─── SUPPLIED DATA

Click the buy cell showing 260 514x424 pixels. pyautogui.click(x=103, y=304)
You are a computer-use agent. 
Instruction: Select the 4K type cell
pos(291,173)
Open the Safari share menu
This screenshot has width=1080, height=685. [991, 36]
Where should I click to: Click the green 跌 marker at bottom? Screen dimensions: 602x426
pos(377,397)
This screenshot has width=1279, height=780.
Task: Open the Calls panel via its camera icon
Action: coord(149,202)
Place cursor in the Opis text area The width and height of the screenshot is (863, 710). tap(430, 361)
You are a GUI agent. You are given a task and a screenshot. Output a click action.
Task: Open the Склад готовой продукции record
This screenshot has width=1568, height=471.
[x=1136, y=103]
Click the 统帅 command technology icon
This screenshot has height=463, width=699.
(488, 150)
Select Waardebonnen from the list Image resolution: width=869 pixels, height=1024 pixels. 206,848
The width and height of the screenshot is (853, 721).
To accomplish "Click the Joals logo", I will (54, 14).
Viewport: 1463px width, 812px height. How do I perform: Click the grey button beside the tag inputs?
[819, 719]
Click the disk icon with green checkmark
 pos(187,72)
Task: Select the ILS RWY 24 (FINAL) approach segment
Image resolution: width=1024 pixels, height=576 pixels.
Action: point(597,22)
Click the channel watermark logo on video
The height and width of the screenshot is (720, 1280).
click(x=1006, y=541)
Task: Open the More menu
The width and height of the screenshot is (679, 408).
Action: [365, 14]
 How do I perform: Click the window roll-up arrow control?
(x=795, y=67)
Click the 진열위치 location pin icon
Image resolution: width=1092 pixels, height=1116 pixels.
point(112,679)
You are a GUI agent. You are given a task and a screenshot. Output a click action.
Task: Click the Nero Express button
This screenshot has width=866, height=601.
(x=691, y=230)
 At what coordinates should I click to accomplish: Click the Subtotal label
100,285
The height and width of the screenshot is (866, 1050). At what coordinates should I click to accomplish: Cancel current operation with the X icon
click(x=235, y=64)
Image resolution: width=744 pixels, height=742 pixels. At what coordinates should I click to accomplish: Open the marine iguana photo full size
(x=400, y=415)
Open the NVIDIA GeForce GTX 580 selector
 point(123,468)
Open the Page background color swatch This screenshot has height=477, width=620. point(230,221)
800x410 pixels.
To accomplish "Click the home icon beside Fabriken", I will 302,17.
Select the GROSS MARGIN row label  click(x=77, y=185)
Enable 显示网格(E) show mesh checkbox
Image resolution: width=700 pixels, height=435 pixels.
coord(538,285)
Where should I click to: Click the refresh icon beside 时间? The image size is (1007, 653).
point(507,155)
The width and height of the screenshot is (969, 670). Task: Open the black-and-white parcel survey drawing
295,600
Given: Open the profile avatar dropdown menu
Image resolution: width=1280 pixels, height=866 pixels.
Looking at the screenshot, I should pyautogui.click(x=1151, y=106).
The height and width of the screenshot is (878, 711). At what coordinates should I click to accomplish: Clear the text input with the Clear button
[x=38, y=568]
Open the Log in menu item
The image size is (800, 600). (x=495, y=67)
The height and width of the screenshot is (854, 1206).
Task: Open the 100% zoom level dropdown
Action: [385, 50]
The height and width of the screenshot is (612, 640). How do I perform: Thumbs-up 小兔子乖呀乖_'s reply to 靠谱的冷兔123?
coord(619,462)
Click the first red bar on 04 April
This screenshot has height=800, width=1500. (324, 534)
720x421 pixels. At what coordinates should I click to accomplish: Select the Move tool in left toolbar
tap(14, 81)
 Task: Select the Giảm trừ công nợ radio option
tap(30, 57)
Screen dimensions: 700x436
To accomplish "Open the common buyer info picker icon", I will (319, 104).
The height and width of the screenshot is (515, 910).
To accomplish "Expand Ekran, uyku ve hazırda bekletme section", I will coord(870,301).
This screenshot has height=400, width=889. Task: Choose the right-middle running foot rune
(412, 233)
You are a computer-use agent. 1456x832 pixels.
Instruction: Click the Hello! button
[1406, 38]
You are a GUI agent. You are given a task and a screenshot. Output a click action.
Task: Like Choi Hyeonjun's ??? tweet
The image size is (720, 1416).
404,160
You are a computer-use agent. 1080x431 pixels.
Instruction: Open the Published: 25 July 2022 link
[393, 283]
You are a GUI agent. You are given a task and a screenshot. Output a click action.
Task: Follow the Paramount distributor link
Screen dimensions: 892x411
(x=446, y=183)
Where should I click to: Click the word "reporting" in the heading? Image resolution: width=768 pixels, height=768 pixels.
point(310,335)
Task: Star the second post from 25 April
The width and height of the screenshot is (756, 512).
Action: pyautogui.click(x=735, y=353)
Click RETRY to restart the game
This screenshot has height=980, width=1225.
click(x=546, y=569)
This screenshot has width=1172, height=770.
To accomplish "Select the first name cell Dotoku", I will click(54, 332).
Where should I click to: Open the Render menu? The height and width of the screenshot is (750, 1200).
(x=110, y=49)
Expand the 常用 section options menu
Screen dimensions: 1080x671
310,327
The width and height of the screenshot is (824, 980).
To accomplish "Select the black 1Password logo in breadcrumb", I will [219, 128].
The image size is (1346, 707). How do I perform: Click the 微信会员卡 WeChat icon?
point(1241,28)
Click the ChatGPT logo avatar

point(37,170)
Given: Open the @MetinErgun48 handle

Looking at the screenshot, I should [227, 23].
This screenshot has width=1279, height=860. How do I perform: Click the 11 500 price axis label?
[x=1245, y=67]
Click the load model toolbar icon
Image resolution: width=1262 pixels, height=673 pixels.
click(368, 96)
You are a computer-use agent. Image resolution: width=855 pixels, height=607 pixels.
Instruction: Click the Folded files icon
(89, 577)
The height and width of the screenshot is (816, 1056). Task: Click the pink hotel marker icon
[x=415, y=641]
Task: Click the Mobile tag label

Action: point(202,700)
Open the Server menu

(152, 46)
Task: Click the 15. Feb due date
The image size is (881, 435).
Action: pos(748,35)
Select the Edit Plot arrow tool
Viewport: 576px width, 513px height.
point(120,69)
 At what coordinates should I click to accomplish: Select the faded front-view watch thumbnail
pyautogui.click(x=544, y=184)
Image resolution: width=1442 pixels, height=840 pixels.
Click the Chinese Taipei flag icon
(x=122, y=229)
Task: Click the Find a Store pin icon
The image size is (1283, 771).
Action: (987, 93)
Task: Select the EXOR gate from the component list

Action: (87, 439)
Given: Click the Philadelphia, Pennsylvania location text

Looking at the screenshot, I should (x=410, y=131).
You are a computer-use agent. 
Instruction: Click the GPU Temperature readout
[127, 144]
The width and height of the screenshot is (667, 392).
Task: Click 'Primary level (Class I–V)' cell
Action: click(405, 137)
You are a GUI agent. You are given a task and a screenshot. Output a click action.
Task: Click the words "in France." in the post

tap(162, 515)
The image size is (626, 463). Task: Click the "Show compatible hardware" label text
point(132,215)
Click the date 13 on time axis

──────

WHAT THE EXERCISE ASKS: Write the entries out once more, exactly as they appear.

RESULT OF THE EXERCISE:
Click the buy cell showing 260 514x424 pixels. pyautogui.click(x=103, y=304)
You are a computer-use agent. 
Instruction: Select the 4K type cell
pos(291,173)
Open the Safari share menu
This screenshot has width=1080, height=685. [991, 36]
Where should I click to: Click the green 跌 marker at bottom? Screen dimensions: 602x426
pos(377,397)
This screenshot has width=1279, height=780.
Task: Open the Calls panel via its camera icon
Action: coord(149,202)
Place cursor in the Opis text area The width and height of the screenshot is (863, 710). tap(430, 361)
You are a GUI agent. You are given a task and a screenshot. Output a click action.
Task: Open the Склад готовой продукции record
This screenshot has width=1568, height=471.
[x=1136, y=103]
Click the 统帅 command technology icon
This screenshot has height=463, width=699.
(488, 150)
Select Waardebonnen from the list Image resolution: width=869 pixels, height=1024 pixels. 206,848
The width and height of the screenshot is (853, 721).
To accomplish "Click the Joals logo", I will (54, 14).
Viewport: 1463px width, 812px height. How do I perform: Click the grey button beside the tag inputs?
[819, 719]
Click the disk icon with green checkmark
 pos(187,72)
Task: Select the ILS RWY 24 (FINAL) approach segment
Image resolution: width=1024 pixels, height=576 pixels.
Action: point(597,22)
Click the channel watermark logo on video
The height and width of the screenshot is (720, 1280).
click(x=1006, y=541)
Task: Open the More menu
The width and height of the screenshot is (679, 408).
Action: [365, 14]
 How do I perform: Click the window roll-up arrow control?
(x=795, y=67)
Click the 진열위치 location pin icon
Image resolution: width=1092 pixels, height=1116 pixels.
point(112,679)
You are a GUI agent. You are given a task and a screenshot. Output a click action.
Task: Click the Nero Express button
This screenshot has width=866, height=601.
(x=691, y=230)
 At what coordinates should I click to accomplish: Click the Subtotal label
100,285
The height and width of the screenshot is (866, 1050). At what coordinates should I click to accomplish: Cancel current operation with the X icon
click(x=235, y=64)
Image resolution: width=744 pixels, height=742 pixels. At what coordinates should I click to accomplish: Open the marine iguana photo full size
(x=400, y=415)
Open the NVIDIA GeForce GTX 580 selector
 point(123,468)
Open the Page background color swatch This screenshot has height=477, width=620. point(230,221)
800x410 pixels.
To accomplish "Click the home icon beside Fabriken", I will 302,17.
Select the GROSS MARGIN row label  click(x=77, y=185)
Enable 显示网格(E) show mesh checkbox
Image resolution: width=700 pixels, height=435 pixels.
coord(538,285)
Where should I click to: Click the refresh icon beside 时间? The image size is (1007, 653).
point(507,155)
The width and height of the screenshot is (969, 670). Task: Open the black-and-white parcel survey drawing
295,600
Given: Open the profile avatar dropdown menu
Image resolution: width=1280 pixels, height=866 pixels.
Looking at the screenshot, I should pyautogui.click(x=1151, y=106).
The height and width of the screenshot is (878, 711). At what coordinates should I click to accomplish: Clear the text input with the Clear button
[x=38, y=568]
Open the Log in menu item
The image size is (800, 600). (x=495, y=67)
The height and width of the screenshot is (854, 1206).
Task: Open the 100% zoom level dropdown
Action: [385, 50]
The height and width of the screenshot is (612, 640). How do I perform: Thumbs-up 小兔子乖呀乖_'s reply to 靠谱的冷兔123?
coord(619,462)
Click the first red bar on 04 April
This screenshot has height=800, width=1500. (324, 534)
720x421 pixels. At what coordinates should I click to accomplish: Select the Move tool in left toolbar
tap(14, 81)
 Task: Select the Giảm trừ công nợ radio option
tap(30, 57)
Screen dimensions: 700x436
To accomplish "Open the common buyer info picker icon", I will (319, 104).
The height and width of the screenshot is (515, 910).
To accomplish "Expand Ekran, uyku ve hazırda bekletme section", I will coord(870,301).
This screenshot has height=400, width=889. Task: Choose the right-middle running foot rune
(412, 233)
You are a computer-use agent. 1456x832 pixels.
Instruction: Click the Hello! button
[1406, 38]
You are a GUI agent. You are given a task and a screenshot. Output a click action.
Task: Like Choi Hyeonjun's ??? tweet
The image size is (720, 1416).
404,160
You are a computer-use agent. 1080x431 pixels.
Instruction: Open the Published: 25 July 2022 link
[393, 283]
You are a GUI agent. You are given a task and a screenshot. Output a click action.
Task: Follow the Paramount distributor link
Screen dimensions: 892x411
(x=446, y=183)
Where should I click to: Click the word "reporting" in the heading? Image resolution: width=768 pixels, height=768 pixels.
point(310,335)
Task: Star the second post from 25 April
The width and height of the screenshot is (756, 512).
Action: pyautogui.click(x=735, y=353)
Click RETRY to restart the game
This screenshot has height=980, width=1225.
click(x=546, y=569)
This screenshot has width=1172, height=770.
To accomplish "Select the first name cell Dotoku", I will click(54, 332).
Where should I click to: Open the Render menu? The height and width of the screenshot is (750, 1200).
(x=110, y=49)
Expand the 常用 section options menu
Screen dimensions: 1080x671
310,327
The width and height of the screenshot is (824, 980).
To accomplish "Select the black 1Password logo in breadcrumb", I will [219, 128].
The image size is (1346, 707). How do I perform: Click the 微信会员卡 WeChat icon?
point(1241,28)
Click the ChatGPT logo avatar

point(37,170)
Given: Open the @MetinErgun48 handle

Looking at the screenshot, I should [227, 23].
This screenshot has width=1279, height=860. How do I perform: Click the 11 500 price axis label?
[x=1245, y=67]
Click the load model toolbar icon
Image resolution: width=1262 pixels, height=673 pixels.
click(368, 96)
You are a computer-use agent. Image resolution: width=855 pixels, height=607 pixels.
Instruction: Click the Folded files icon
(89, 577)
The height and width of the screenshot is (816, 1056). Task: Click the pink hotel marker icon
[x=415, y=641]
Task: Click the Mobile tag label

Action: point(202,700)
Open the Server menu

(152, 46)
Task: Click the 15. Feb due date
The image size is (881, 435).
Action: pos(748,35)
Select the Edit Plot arrow tool
Viewport: 576px width, 513px height.
point(120,69)
 At what coordinates should I click to accomplish: Select the faded front-view watch thumbnail
pyautogui.click(x=544, y=184)
Image resolution: width=1442 pixels, height=840 pixels.
Click the Chinese Taipei flag icon
(x=122, y=229)
Task: Click the Find a Store pin icon
The image size is (1283, 771).
Action: (987, 93)
Task: Select the EXOR gate from the component list

Action: (87, 439)
Given: Click the Philadelphia, Pennsylvania location text

Looking at the screenshot, I should (x=410, y=131).
You are a computer-use agent. 
Instruction: Click the GPU Temperature readout
[127, 144]
The width and height of the screenshot is (667, 392).
Task: Click 'Primary level (Class I–V)' cell
Action: click(405, 137)
You are a GUI agent. You are given a task and a screenshot. Output a click action.
Task: Click the words "in France." in the post

tap(162, 515)
The image size is (626, 463). Task: Click the "Show compatible hardware" label text
point(132,215)
Click the date 13 on time axis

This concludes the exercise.